Assignment:
All that should come back is the lines of the data below from the one containing "427x336 pixels." to the one containing "Given: Focus the dollar amount input field", inclusive, exactly as they stand.

(Collected data entries)
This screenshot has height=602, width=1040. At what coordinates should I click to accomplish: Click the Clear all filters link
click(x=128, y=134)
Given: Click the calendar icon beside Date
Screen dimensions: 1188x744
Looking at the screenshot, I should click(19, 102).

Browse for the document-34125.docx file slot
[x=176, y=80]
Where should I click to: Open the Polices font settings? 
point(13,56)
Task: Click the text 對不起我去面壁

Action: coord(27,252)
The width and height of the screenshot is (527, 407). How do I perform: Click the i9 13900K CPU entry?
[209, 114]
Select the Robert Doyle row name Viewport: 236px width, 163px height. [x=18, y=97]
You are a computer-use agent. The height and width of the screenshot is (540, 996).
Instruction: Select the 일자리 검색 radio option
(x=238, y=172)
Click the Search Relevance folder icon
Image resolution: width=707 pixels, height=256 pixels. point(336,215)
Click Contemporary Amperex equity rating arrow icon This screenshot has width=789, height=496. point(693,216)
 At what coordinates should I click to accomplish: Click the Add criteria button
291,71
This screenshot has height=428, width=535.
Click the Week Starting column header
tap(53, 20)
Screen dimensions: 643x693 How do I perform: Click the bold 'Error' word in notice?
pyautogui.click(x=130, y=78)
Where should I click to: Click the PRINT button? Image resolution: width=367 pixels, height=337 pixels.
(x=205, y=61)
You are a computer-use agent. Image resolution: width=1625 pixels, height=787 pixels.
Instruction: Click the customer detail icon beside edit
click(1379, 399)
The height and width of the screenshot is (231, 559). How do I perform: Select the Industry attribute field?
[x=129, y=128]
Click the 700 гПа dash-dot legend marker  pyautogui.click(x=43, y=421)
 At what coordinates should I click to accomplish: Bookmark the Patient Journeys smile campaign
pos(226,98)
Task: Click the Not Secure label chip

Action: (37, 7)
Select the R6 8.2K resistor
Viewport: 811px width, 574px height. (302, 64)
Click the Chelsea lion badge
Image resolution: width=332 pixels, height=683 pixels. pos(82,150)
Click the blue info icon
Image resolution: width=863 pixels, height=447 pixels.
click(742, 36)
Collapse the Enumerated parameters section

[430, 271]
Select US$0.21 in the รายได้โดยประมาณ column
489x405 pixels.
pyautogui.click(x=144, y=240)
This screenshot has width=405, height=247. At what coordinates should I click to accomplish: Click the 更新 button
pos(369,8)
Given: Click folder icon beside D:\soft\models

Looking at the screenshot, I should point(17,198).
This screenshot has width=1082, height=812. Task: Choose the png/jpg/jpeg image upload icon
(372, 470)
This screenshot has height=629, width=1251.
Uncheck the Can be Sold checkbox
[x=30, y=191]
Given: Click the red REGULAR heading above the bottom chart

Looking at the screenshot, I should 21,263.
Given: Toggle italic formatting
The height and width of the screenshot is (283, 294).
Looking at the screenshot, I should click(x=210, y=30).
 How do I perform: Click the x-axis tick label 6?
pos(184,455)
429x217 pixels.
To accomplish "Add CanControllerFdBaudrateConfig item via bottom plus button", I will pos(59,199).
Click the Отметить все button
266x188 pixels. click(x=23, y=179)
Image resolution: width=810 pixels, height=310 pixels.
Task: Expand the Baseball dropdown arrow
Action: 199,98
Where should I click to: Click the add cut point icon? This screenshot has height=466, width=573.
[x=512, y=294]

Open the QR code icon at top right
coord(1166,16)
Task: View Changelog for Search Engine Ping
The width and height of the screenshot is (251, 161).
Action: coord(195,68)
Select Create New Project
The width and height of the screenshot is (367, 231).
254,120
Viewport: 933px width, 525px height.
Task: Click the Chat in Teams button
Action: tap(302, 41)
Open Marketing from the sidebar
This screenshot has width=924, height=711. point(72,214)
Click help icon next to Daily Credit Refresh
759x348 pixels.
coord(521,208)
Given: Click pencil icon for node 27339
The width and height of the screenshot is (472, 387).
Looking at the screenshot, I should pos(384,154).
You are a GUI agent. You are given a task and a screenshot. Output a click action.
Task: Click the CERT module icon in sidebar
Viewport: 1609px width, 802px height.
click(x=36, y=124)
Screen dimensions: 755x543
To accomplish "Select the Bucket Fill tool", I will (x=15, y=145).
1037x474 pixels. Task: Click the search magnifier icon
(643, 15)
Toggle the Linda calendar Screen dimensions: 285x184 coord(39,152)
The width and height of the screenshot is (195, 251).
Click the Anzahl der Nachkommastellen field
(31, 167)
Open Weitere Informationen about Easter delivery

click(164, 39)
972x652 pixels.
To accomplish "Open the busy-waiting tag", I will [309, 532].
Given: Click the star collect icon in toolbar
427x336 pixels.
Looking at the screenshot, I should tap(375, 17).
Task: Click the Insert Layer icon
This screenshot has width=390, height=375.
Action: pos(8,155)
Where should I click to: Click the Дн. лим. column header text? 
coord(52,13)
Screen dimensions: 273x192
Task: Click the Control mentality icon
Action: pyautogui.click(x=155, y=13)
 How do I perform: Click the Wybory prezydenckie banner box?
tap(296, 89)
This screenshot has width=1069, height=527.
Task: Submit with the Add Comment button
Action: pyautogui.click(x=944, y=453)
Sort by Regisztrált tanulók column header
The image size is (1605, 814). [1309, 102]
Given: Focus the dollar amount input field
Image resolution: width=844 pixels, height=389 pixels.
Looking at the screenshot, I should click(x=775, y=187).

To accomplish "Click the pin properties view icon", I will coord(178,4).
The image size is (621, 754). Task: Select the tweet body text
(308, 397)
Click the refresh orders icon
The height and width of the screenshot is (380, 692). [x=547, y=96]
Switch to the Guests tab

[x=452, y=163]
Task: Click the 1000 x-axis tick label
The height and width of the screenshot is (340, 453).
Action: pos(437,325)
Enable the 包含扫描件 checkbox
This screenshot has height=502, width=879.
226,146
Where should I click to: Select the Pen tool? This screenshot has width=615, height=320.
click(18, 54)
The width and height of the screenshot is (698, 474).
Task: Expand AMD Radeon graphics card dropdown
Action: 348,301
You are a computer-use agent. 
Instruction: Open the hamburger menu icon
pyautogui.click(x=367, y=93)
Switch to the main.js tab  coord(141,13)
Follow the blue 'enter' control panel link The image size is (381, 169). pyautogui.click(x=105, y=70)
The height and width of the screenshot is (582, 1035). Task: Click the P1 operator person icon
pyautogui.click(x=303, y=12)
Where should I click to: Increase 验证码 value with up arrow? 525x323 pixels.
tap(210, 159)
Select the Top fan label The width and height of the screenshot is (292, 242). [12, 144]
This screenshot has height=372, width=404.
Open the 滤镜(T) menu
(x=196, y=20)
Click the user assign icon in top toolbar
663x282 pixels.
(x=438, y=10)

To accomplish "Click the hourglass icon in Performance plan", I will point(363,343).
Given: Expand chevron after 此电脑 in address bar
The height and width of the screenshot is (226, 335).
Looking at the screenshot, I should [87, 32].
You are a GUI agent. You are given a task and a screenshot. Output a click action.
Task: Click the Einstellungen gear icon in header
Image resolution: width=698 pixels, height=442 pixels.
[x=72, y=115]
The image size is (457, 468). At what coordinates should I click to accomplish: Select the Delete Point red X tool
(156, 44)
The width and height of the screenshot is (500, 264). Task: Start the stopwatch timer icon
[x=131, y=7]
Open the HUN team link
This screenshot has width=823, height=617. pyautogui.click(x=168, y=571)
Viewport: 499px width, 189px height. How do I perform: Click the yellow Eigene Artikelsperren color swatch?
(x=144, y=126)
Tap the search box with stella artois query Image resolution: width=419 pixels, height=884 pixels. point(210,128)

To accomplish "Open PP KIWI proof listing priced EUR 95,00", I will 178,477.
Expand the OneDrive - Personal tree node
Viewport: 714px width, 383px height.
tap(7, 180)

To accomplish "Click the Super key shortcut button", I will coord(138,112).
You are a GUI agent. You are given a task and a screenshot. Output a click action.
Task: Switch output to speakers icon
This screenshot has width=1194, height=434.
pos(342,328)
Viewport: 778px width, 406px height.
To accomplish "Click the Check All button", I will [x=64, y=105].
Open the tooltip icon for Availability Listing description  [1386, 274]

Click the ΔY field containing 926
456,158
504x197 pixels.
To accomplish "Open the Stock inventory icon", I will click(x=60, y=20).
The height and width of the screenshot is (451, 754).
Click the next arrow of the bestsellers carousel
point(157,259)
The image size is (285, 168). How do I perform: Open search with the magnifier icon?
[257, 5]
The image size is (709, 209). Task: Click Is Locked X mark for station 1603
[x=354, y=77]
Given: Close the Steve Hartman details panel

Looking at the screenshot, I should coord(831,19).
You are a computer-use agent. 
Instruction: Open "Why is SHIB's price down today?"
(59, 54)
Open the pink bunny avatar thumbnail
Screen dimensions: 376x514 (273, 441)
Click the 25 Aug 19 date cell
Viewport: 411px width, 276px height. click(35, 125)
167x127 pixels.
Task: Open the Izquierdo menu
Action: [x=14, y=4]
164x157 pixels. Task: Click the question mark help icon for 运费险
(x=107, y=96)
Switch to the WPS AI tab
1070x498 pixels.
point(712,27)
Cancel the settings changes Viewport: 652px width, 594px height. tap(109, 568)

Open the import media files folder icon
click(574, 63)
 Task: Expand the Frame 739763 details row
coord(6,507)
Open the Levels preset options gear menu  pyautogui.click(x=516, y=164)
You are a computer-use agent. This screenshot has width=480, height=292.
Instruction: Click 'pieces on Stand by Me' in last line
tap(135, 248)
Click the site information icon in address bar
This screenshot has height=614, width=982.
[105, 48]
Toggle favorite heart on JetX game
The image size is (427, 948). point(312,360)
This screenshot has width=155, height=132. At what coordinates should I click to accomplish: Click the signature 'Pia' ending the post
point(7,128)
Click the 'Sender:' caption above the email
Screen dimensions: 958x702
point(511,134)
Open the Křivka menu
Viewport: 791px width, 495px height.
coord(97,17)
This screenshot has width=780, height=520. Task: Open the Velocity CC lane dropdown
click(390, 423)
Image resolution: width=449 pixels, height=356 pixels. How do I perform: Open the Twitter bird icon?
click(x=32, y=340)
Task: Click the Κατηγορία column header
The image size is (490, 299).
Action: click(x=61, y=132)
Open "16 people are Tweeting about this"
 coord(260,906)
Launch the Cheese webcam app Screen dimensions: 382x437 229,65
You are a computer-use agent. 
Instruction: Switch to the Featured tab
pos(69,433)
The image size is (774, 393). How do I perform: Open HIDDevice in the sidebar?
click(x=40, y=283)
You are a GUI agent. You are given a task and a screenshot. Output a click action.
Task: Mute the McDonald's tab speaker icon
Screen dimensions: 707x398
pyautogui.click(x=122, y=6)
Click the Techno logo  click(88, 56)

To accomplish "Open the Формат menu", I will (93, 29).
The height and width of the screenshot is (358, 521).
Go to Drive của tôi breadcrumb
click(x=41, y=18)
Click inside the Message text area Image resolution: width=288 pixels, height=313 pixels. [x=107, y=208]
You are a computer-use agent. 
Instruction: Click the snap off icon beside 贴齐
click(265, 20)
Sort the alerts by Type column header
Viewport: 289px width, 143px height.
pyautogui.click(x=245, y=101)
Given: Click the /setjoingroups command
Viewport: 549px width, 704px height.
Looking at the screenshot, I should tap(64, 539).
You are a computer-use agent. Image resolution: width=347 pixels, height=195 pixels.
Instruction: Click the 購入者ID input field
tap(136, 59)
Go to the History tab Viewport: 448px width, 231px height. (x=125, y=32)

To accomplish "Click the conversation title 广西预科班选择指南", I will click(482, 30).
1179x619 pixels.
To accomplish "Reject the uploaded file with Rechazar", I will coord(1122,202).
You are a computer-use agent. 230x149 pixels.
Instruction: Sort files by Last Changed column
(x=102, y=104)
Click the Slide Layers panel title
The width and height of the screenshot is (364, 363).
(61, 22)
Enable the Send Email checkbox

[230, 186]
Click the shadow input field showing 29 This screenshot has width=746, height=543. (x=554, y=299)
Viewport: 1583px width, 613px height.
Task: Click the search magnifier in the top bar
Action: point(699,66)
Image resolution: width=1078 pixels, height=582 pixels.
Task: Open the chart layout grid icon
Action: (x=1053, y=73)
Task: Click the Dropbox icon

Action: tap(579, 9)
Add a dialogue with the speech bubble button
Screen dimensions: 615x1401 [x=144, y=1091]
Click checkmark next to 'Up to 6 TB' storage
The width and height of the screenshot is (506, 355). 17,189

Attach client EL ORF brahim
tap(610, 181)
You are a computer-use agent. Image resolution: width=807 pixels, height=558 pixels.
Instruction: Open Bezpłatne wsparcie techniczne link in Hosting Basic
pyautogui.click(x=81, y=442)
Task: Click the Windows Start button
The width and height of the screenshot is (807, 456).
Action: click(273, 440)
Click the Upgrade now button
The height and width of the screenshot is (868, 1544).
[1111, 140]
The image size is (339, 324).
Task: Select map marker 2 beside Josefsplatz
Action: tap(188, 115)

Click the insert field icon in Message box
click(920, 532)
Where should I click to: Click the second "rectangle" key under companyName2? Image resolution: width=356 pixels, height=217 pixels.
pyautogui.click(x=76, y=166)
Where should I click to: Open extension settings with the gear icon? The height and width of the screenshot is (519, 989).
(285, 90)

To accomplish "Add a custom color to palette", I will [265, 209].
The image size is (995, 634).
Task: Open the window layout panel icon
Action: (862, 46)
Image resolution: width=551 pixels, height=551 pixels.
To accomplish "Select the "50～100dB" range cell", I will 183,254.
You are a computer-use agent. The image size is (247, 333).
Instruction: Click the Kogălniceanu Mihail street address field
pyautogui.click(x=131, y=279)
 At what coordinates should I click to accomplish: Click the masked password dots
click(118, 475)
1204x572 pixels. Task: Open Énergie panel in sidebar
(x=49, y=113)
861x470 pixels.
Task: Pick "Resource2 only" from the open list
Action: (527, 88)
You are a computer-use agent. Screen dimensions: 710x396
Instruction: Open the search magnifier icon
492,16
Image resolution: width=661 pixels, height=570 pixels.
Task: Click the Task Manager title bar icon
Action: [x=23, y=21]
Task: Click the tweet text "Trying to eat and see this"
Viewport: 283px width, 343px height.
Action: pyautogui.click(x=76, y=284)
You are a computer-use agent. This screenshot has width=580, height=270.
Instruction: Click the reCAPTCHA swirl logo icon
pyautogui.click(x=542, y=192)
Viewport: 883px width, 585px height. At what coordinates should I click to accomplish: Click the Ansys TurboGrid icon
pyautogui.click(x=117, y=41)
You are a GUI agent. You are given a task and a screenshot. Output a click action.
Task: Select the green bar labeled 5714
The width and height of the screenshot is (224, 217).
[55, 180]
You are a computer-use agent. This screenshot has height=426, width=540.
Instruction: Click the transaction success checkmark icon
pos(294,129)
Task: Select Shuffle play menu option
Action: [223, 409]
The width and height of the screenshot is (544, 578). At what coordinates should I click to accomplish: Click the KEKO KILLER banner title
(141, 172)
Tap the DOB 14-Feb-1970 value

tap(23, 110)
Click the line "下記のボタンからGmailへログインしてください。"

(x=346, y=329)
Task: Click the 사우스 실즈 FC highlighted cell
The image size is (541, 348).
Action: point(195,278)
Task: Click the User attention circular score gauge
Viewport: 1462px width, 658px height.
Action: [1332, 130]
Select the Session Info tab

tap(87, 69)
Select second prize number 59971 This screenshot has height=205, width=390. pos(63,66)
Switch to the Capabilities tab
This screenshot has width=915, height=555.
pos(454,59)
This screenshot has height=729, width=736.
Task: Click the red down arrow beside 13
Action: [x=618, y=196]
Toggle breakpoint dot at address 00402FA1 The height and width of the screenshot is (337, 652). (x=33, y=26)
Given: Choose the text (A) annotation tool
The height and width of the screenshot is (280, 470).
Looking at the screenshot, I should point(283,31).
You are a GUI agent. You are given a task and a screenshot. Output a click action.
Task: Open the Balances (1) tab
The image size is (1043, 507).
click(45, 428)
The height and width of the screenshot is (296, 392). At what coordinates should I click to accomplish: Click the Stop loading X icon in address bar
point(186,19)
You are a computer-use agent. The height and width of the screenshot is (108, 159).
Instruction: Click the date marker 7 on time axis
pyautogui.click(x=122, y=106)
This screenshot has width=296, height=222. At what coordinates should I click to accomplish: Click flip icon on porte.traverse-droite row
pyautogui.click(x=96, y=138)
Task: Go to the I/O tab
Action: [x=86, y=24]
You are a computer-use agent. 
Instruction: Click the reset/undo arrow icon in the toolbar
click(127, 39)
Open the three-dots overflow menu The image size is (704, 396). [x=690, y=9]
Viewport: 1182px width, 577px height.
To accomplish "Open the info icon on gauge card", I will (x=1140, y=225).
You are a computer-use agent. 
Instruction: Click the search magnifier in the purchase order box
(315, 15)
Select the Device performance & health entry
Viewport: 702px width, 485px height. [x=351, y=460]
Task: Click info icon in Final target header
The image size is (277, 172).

Response:
427x336 pixels.
Looking at the screenshot, I should tap(375, 17).
Task: Click the Insert Layer icon
This screenshot has width=390, height=375.
Action: pos(8,155)
Where should I click to: Click the Дн. лим. column header text? 
coord(52,13)
Screen dimensions: 273x192
Task: Click the Control mentality icon
Action: pyautogui.click(x=155, y=13)
 How do I perform: Click the Wybory prezydenckie banner box?
tap(296, 89)
This screenshot has width=1069, height=527.
Task: Submit with the Add Comment button
Action: pyautogui.click(x=944, y=453)
Sort by Regisztrált tanulók column header
The image size is (1605, 814). [1309, 102]
Given: Focus the dollar amount input field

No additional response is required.